De façon générale, Jean-Pierre OLIVIER de SARDAN a souligné l’importance d’une anthropologie de la proximité et d’une anthropologie des discordances allant à l’encontre l’homogénéisation des sociétés, la présence des multi-redevabilités des acteurs, la considération des rationalités contextuelles, les positionnalités choisies par les chercheur.es, et l’indispensable refus du dogme des concepts auquel il préfère les « concepts exploratoires ».

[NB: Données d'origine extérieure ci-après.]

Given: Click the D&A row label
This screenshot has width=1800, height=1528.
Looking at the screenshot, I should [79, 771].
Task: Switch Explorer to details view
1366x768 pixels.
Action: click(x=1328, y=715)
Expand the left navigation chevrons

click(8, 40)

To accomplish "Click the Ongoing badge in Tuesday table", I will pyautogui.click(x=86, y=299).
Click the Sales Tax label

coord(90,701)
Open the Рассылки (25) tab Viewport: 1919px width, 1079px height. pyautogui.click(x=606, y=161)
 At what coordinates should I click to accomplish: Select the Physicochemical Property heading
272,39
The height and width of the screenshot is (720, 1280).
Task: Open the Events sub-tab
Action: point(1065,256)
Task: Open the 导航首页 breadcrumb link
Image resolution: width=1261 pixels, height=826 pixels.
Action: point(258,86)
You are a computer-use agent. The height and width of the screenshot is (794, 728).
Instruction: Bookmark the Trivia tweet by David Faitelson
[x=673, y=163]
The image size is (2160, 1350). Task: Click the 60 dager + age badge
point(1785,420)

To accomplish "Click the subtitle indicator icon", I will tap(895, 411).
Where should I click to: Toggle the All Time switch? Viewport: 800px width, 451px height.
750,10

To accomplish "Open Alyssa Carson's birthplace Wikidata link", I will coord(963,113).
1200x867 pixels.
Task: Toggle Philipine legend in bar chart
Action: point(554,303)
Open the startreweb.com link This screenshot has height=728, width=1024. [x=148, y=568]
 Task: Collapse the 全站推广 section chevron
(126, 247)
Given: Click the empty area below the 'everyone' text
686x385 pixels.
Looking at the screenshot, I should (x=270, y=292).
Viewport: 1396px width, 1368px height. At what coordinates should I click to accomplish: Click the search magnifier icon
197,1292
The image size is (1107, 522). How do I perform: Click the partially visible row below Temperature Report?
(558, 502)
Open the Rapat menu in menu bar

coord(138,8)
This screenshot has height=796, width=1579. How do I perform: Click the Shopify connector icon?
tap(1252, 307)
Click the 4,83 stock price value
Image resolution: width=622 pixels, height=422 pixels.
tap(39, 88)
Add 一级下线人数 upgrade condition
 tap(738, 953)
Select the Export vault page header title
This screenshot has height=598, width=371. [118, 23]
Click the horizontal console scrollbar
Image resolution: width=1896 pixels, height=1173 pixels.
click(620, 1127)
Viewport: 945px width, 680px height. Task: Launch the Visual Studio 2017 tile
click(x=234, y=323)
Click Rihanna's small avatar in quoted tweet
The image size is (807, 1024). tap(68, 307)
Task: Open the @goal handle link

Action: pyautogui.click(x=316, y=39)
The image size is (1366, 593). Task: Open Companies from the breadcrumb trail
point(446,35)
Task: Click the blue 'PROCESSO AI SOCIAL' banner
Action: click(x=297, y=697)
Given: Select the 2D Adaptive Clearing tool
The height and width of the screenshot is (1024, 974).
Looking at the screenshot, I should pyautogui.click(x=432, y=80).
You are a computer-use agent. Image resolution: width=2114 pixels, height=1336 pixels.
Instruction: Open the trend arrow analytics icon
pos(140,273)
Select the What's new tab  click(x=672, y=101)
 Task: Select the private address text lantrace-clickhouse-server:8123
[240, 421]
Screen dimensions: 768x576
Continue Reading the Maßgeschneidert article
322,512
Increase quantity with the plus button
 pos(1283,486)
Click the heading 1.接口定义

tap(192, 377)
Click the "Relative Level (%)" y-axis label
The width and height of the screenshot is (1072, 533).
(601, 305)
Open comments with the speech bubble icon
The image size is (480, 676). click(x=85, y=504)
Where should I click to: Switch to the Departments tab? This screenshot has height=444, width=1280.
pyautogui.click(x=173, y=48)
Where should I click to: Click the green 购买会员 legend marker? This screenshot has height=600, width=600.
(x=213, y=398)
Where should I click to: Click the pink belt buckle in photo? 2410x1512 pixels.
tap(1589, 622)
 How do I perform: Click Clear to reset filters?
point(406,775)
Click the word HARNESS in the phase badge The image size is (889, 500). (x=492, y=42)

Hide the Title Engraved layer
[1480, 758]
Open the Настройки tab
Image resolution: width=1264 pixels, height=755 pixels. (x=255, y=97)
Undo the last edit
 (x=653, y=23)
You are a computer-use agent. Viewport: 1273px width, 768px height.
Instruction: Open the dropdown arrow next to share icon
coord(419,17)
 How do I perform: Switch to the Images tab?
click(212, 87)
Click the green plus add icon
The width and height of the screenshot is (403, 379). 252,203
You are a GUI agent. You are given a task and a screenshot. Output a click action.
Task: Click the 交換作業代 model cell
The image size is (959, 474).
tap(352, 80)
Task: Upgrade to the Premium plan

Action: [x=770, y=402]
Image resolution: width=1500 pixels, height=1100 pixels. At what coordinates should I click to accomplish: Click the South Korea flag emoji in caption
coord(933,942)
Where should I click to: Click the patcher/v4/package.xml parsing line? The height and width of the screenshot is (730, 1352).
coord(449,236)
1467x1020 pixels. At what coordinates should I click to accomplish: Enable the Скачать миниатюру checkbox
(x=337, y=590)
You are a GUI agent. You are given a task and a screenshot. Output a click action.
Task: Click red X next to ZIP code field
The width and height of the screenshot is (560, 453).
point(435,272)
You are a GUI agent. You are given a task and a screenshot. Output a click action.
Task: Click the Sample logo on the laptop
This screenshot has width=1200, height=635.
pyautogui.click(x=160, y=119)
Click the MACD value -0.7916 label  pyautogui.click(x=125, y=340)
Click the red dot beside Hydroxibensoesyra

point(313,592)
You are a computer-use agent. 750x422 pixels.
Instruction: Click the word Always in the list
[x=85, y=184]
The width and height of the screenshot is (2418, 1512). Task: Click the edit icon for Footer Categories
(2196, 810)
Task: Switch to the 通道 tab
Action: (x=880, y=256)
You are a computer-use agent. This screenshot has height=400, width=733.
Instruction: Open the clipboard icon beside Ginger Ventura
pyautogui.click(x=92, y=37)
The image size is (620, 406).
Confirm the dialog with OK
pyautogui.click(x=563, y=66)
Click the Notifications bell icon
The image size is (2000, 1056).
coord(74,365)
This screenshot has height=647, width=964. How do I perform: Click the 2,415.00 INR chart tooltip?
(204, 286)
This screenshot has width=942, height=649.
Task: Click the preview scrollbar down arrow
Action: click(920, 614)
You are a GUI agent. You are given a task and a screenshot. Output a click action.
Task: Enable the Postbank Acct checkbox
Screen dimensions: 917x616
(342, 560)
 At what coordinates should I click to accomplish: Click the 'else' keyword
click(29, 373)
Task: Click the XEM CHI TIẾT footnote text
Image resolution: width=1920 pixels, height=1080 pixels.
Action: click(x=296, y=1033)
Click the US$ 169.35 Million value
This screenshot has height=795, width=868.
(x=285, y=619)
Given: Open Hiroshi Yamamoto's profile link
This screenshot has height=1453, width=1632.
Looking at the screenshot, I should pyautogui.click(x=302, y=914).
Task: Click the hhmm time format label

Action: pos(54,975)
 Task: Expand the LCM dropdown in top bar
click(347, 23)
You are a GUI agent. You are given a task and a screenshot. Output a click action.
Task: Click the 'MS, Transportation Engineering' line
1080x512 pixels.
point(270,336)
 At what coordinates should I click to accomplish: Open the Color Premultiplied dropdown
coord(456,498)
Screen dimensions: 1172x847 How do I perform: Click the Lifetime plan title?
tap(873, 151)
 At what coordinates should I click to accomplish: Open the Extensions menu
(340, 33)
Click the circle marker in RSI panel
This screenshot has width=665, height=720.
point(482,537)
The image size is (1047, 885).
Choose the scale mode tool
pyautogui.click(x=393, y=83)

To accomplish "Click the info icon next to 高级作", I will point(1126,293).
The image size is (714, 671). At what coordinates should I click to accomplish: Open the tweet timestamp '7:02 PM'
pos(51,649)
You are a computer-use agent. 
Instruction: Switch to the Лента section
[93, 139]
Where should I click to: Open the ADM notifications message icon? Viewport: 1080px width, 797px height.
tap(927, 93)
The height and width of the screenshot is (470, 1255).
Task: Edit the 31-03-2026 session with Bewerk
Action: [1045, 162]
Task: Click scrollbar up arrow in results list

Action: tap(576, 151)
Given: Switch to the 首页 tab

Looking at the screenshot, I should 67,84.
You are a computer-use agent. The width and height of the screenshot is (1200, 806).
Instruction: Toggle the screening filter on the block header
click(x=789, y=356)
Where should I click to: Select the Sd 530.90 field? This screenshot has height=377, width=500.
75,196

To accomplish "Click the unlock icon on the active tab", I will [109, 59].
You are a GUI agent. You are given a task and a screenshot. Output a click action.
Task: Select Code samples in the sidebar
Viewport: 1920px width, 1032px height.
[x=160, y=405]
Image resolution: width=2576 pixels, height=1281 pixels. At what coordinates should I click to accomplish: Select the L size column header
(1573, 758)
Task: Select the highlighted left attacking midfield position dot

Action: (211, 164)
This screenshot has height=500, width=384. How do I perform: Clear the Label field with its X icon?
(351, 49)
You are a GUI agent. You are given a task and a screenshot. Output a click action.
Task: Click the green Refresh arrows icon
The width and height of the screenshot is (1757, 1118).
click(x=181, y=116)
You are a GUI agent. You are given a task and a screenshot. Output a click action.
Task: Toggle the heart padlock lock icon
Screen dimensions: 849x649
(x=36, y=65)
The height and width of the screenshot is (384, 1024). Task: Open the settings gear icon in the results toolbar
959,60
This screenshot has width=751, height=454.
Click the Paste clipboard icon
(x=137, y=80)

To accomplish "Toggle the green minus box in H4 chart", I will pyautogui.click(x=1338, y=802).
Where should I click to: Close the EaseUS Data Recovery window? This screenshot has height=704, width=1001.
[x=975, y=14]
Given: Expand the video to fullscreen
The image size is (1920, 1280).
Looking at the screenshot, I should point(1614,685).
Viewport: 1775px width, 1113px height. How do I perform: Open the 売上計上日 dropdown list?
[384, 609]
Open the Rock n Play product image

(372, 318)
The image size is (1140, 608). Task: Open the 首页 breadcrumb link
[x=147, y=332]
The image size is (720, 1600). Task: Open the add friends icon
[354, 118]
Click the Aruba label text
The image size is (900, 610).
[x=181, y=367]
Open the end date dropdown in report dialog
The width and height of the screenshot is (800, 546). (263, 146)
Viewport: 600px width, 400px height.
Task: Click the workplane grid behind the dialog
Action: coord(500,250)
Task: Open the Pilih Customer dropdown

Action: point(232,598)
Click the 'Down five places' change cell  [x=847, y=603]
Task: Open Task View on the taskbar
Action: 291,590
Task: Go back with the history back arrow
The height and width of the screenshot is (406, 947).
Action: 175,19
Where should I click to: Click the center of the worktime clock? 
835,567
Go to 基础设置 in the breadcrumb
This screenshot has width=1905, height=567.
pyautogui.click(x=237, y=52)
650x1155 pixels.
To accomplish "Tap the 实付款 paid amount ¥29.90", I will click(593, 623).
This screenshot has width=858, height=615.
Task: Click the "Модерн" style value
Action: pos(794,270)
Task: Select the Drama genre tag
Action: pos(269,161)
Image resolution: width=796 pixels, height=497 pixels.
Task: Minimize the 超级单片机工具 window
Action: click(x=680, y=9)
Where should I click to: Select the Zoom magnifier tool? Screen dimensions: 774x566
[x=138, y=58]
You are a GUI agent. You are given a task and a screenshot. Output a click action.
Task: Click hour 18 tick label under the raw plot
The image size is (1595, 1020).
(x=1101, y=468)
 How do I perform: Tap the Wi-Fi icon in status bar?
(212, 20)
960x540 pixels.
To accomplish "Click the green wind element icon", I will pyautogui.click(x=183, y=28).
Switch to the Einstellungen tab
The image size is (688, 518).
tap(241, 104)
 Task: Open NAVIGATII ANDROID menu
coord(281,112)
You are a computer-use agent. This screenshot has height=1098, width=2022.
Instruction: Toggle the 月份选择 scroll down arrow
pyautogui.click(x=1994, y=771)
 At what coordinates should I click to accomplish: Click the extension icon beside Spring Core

Ce séminaire a ainsi permis aux professeur.es et aux étudiant.es des sciences sociales de débattre sur la méthodologie qualitative, sur les concepts que Jean-Pierre OLIVIER de SARDAN a élaborés empiriquement depuis une soixantaine d’années en Afrique. Au regard de l’importance de ce séminaire, la Secrétaire Générale à la Recherche l’a rehaussé de sa présence en clôturant cet important évènement scientifique et en remettant les attestations de participation et de très haute considération aux participants et aux participantes ainsi qu’à Jean-Pierre Olivier de Sardan. Elle a remercié l’Institut Français de Kinshasa, à travers sa Directrice, Madame Françoise Balais, pour les facilités accordées sur le plan de la logistique et la prise en charge de Jean-Pierre Olivier de Sardan.